* _Directions_
Quote word for word the lines from the one containing "pixels, height=654 pixels." through the one containing "at (685, 463).", including both of those lines.

BEGIN Data excerpts

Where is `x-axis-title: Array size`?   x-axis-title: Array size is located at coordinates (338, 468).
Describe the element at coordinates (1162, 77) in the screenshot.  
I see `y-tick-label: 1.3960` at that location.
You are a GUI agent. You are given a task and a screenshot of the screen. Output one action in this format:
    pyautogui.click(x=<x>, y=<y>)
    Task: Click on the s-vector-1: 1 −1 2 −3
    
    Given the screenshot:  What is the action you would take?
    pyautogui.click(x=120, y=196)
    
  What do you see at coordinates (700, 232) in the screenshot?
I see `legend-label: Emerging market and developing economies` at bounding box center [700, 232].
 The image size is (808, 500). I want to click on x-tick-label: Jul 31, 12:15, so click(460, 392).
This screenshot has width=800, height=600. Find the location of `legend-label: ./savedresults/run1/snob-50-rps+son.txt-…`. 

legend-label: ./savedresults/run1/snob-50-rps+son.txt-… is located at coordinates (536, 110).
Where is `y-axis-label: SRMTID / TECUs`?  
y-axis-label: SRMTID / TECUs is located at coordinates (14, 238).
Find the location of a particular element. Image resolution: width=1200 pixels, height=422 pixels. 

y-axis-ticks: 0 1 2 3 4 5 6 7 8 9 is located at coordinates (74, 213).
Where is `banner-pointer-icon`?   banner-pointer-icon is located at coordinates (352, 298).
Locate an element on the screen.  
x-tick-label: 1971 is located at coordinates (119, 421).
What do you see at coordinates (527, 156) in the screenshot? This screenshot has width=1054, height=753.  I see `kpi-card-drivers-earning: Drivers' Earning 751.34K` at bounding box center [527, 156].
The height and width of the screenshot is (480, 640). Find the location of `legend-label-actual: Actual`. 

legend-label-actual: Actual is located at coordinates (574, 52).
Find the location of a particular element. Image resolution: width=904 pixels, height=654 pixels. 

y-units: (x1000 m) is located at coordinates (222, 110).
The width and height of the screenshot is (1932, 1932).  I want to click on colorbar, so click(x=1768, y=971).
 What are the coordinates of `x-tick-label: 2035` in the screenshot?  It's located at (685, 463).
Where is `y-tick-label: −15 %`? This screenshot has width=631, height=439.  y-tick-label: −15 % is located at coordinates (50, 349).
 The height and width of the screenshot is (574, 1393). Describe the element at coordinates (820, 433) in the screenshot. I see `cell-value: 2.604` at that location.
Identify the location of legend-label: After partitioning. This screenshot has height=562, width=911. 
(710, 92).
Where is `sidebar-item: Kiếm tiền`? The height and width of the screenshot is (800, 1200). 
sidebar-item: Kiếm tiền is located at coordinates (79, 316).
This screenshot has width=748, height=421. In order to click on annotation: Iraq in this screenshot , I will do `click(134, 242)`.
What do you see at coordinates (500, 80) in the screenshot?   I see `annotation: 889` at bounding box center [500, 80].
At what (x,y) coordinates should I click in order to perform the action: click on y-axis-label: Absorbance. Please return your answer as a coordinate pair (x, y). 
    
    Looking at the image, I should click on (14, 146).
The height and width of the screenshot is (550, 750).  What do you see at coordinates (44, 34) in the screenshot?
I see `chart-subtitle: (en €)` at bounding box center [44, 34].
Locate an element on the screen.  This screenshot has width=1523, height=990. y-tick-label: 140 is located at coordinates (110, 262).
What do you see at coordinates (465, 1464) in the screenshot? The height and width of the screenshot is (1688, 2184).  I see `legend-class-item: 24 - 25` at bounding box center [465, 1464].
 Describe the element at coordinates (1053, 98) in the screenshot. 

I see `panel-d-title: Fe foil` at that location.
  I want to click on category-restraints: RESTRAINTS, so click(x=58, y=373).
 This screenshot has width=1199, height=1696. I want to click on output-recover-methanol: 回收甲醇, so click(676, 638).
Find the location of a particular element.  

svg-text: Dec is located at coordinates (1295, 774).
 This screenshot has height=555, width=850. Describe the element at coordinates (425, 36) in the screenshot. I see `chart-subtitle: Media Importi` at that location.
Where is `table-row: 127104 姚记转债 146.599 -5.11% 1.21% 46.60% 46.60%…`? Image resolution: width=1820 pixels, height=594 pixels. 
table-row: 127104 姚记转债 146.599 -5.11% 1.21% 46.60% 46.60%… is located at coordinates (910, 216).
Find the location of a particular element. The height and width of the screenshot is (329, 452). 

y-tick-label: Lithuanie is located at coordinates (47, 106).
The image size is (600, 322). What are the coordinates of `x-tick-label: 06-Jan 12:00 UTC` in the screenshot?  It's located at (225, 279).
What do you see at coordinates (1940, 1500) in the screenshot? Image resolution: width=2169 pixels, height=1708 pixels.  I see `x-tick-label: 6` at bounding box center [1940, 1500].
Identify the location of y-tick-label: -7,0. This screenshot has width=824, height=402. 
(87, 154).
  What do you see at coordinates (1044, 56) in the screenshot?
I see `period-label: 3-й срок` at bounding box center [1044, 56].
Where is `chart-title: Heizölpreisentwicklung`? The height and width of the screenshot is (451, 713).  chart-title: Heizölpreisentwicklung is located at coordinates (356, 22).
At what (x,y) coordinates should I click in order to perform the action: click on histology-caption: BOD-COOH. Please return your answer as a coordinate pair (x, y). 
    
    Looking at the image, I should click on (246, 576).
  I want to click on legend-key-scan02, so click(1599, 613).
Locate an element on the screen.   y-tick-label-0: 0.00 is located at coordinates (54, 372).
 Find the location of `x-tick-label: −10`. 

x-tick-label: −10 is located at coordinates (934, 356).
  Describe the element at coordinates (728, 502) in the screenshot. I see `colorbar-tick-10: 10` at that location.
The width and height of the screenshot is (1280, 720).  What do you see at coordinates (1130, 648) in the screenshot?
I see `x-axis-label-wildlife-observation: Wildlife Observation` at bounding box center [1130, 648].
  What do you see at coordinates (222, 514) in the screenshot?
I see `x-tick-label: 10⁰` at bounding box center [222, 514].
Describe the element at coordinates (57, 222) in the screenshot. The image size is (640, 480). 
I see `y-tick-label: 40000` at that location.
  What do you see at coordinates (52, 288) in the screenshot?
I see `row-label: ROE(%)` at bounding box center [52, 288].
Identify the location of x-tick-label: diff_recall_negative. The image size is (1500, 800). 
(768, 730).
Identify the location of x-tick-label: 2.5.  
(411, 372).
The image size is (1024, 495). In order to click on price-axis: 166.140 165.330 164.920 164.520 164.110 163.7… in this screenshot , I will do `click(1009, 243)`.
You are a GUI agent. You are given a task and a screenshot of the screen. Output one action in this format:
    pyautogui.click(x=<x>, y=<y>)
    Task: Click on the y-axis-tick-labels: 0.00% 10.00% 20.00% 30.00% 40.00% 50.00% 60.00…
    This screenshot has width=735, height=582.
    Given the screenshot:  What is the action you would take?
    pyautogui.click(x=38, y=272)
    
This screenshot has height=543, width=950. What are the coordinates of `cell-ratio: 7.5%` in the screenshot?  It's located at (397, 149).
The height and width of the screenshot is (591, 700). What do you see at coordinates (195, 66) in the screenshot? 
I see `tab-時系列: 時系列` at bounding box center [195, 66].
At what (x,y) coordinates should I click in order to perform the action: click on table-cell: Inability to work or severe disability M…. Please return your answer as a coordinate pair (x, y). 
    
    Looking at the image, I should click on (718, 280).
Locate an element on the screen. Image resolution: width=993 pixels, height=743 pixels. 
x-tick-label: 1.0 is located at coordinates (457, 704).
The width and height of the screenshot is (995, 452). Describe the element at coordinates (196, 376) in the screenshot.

END Data excerpts

* _Solved exercise_
Find the location of a particular element. Image resolution: width=904 pixels, height=654 pixels. 

y-units: (x1000 m) is located at coordinates (222, 110).
The width and height of the screenshot is (1932, 1932).  I want to click on colorbar, so click(x=1768, y=971).
 What are the coordinates of `x-tick-label: 2035` in the screenshot?  It's located at (685, 463).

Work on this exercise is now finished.